Written exercise
According to the text on the Communist International, when did the first strike in Brazil take place, and who carried it out?

Reading the texts of the meetings of the Communist International gives one a sense of the challenge that lay before the revolutionaries a hundred years ago as they struggled against the limitations of distance and culture to create the foundation for that line in the Communist Manifesto – workers of the world, unite! That phrase is an exhortation. But it does not take place by itself. It takes an immense effort, sacrifices of millions of people, diversion of resources that could have gone elsewhere.
Prehistory of the Communist International
Socialists and radicals of all stripes recognized by the mid-19th century that despite the difficulties, some kind of international forum was necessary. Marx and Engels were intimately involved in the formation of the International Workingmen’s Association (1864), which was formed in Europe and had a distinctly European and North American character.
Marx was disappointed that the crisis of capitalism in 1857 had not produced an opening for the workers’ movement. It became clear that capitalism would not collapse on its own – despite a major crisis in the banks due to widespread bad loans – and that organization of the workers was needed not only on a national but on a global level. That was part of the spur for the Association.
But, the Association – now known as the First International – was soon divided on political grounds. The communists – led by Marx – and the anarchists – led by Mikhail Bakunin – had diverse opinions about the organization of the Association and on the attitude of the Association to the State. It was this divide between the Reds (Communists) and Blacks (Anarchists) that crushed the Association.
In fact, the Association could not yet be fully true to the spirit of the Manifesto. It was largely a European movement, since there were no full-fledged radical organizations in Africa and Asia and few of them in Latin America. The first strike in Brazil dates to 1858, when typographers in Rio de Janeiro shut down their workplaces. But these strikes – of which there were many across Africa, Asia and Latin America – did not develop into organizations that could have been contacted by the Association. The Association did set up a section in Buenos Aires (Argentina) in 1872, although it floundered in the debate between the Reds and the Blacks and in the linguistic divides amongst the workers (French, Italian and Spanish). No robust organization of the workers or of radical thought were available to receive an invitation from the International Workingmen’s Association.

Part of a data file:

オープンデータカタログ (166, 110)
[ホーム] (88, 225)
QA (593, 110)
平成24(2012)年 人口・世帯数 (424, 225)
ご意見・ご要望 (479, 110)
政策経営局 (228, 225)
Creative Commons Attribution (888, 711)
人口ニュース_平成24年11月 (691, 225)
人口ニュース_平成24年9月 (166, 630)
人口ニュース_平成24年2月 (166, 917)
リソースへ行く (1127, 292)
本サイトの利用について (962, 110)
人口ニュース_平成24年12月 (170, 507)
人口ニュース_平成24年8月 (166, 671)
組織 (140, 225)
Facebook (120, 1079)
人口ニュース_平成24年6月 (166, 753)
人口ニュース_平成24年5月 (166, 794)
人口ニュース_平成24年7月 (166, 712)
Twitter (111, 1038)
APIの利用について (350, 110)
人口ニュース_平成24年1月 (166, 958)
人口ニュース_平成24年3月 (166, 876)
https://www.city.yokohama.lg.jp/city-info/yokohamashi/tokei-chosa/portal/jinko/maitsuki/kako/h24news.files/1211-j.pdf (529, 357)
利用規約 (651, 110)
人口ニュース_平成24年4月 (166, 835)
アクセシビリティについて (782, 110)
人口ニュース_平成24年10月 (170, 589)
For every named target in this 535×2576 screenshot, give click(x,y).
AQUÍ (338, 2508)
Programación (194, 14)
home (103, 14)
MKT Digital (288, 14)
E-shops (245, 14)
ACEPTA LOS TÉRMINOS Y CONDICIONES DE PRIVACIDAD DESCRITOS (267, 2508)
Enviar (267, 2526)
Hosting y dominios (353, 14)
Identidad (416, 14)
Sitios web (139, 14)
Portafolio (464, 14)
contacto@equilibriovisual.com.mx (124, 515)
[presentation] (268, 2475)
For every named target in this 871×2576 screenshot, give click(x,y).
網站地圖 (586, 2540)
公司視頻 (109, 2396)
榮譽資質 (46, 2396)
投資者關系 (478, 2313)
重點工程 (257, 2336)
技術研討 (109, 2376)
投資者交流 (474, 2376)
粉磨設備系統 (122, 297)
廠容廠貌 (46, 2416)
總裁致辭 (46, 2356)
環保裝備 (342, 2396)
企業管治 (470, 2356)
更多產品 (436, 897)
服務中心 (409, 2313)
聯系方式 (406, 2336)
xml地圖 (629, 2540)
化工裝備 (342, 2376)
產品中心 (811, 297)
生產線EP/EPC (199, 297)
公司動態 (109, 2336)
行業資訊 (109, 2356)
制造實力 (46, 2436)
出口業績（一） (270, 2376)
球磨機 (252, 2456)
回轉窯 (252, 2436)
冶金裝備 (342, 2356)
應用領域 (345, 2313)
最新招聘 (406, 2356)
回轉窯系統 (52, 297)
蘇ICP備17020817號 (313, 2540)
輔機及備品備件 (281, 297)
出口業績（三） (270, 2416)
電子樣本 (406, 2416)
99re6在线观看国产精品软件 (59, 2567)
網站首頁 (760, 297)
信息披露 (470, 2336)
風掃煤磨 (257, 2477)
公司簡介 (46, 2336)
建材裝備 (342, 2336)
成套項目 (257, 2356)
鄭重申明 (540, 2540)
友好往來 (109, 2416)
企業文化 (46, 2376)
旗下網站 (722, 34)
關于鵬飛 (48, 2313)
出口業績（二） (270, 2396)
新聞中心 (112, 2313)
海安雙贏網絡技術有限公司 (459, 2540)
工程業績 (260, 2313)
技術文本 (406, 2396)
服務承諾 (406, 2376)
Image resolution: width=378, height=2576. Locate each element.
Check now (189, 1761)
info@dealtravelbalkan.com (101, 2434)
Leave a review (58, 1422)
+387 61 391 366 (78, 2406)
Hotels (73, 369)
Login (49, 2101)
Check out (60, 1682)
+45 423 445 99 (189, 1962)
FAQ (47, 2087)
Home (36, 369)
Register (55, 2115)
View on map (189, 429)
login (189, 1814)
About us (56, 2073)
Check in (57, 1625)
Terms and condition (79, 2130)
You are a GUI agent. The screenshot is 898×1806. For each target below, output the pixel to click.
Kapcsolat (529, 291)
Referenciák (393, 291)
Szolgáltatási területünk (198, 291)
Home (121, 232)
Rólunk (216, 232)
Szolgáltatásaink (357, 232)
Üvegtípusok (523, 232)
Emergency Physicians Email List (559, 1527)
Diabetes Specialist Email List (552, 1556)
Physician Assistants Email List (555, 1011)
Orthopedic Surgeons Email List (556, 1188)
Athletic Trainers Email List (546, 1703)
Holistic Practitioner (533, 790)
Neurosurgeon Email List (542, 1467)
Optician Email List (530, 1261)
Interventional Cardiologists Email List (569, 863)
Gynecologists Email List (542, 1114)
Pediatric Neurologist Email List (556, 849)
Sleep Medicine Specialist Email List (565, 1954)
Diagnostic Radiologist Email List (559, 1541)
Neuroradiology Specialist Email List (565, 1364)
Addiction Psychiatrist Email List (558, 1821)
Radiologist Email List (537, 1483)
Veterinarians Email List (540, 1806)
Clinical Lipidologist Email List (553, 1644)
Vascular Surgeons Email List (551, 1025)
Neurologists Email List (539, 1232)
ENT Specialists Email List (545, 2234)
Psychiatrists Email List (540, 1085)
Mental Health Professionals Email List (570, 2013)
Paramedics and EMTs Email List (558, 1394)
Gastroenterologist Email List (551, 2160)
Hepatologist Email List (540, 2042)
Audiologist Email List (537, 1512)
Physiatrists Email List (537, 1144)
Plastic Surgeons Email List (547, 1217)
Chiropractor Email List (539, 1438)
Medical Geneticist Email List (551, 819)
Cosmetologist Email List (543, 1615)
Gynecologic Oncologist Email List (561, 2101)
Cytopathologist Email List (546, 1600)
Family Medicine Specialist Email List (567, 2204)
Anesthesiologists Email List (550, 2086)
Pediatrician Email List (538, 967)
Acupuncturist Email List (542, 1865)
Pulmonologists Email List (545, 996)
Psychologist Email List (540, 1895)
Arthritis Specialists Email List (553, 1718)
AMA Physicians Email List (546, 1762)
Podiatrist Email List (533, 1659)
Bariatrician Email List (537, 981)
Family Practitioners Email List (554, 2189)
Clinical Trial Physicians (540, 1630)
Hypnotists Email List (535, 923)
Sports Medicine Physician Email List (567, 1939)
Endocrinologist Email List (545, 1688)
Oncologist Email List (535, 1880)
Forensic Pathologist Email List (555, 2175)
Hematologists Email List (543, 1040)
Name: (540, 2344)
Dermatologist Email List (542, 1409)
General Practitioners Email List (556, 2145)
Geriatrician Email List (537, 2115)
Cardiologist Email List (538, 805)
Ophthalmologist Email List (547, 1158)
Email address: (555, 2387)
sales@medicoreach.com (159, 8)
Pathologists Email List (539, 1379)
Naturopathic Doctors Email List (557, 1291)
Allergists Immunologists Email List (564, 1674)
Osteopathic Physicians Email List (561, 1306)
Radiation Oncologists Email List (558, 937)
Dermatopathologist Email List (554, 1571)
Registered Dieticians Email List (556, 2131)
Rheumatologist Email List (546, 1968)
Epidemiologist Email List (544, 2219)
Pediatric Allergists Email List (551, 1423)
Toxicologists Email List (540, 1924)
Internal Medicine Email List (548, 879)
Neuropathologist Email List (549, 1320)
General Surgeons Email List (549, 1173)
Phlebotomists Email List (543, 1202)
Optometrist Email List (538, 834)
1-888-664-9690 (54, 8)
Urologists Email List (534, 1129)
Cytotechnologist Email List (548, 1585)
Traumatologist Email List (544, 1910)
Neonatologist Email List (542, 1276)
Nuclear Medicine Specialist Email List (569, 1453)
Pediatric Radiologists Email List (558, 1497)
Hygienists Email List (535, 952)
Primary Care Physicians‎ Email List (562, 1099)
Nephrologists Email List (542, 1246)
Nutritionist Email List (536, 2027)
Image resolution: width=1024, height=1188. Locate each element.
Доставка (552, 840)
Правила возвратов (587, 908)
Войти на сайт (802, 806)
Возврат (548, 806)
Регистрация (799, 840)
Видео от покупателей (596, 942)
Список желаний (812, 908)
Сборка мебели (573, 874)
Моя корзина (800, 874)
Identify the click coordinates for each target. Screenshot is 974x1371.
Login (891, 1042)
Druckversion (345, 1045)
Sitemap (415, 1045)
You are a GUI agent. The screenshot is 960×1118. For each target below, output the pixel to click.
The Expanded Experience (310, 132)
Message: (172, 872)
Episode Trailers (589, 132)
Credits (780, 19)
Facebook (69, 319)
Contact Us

Response for this exercise
It took place in 1858, when typographers in Rio de Janeiro shut down their workplaces.